Question

Show that the function f : N → N, given by f(x) = 2x, is one-one but not onto.

Answer

**step1** Understanding the Problem and Key Terms

We are given a rule, which mathematicians call a "function," written as $$f(x) = 2x$$. This rule means that whatever number we start with (let's call it 'x'), we double it to get a new number. The problem specifies that we are working only with "Natural Numbers." Natural Numbers are the positive whole counting numbers: 1, 2, 3, 4, 5, and so on. The rule takes a Natural Number and gives us another Natural Number. We need to demonstrate two properties of this rule: first, that it is "one-one," and second, that it is "not onto."

**step2** Demonstrating "One-One"

To show that the rule is "one-one," we need to explain that if we pick two different starting Natural Numbers, our rule will always give us two different results. Imagine we have a special machine that doubles any number we put into it. If we put in '1', out comes '2'. If we put in '2', out comes '4'. If we put in '3', out comes '6'.

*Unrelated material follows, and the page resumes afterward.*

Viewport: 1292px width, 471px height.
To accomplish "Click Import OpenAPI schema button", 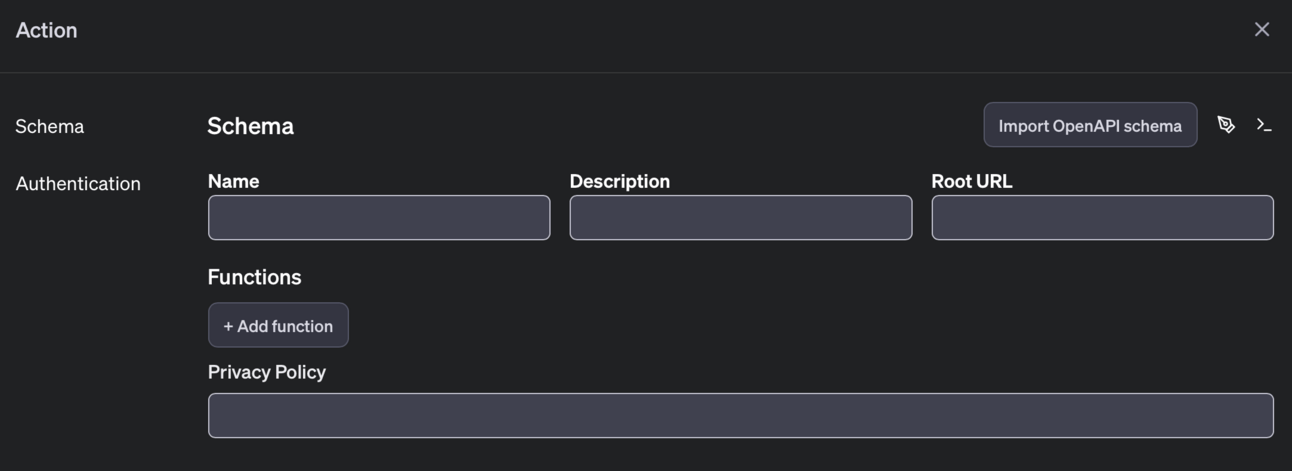I will click(1090, 125).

We can see that 2, 4, and 6 are all different. Let's think about any two different Natural Numbers, say a small number and a larger number. For example, if we start with 5, we get $$5 \times 2 = 10$$. If we start with 6, we get $$6 \times 2 = 12$$. Since 5 and 6 are different, their doubled values, 10 and 12, are also different. This pattern holds true for any two different Natural Numbers we choose. Doubling a larger number always results in a larger doubled number, so two different starting numbers will always have two different outcomes. Therefore, the rule is "one-one."

**step3** Demonstrating "Not Onto"

To show that the rule is "not onto," we need to explain that not every Natural Number can be produced as an answer by our doubling rule. Let's list some of the numbers we get when we apply our rule to Natural Numbers:

Starting with 1, we get $$1 \times 2 = 2$$.

Starting with 2, we get $$2 \times 2 = 4$$.

Starting with 3, we get $$3 \times 2 = 6$$.

Starting with 4, we get $$4 \times 2 = 8$$.

The results we get are 2, 4, 6, 8, 10, 12, and so on. These are all the even Natural Numbers.

Now, let's consider all the Natural Numbers: 1, 2, 3, 4, 5, 6, 7, 8, 9, 10, and so on. We can clearly see that some Natural Numbers are missing from our list of results. For instance, the number 1 is a Natural Number, but we can never get 1 by doubling any Natural Number (because the smallest result we can get is 2, by doubling 1). Similarly, 3 is a Natural Number, but we can never get 3 by doubling a Natural Number. The same applies to 5, 7, 9, and all other odd Natural Numbers.

Since there are Natural Numbers (all the odd numbers) that cannot be obtained as results from our doubling rule, the rule is "not onto."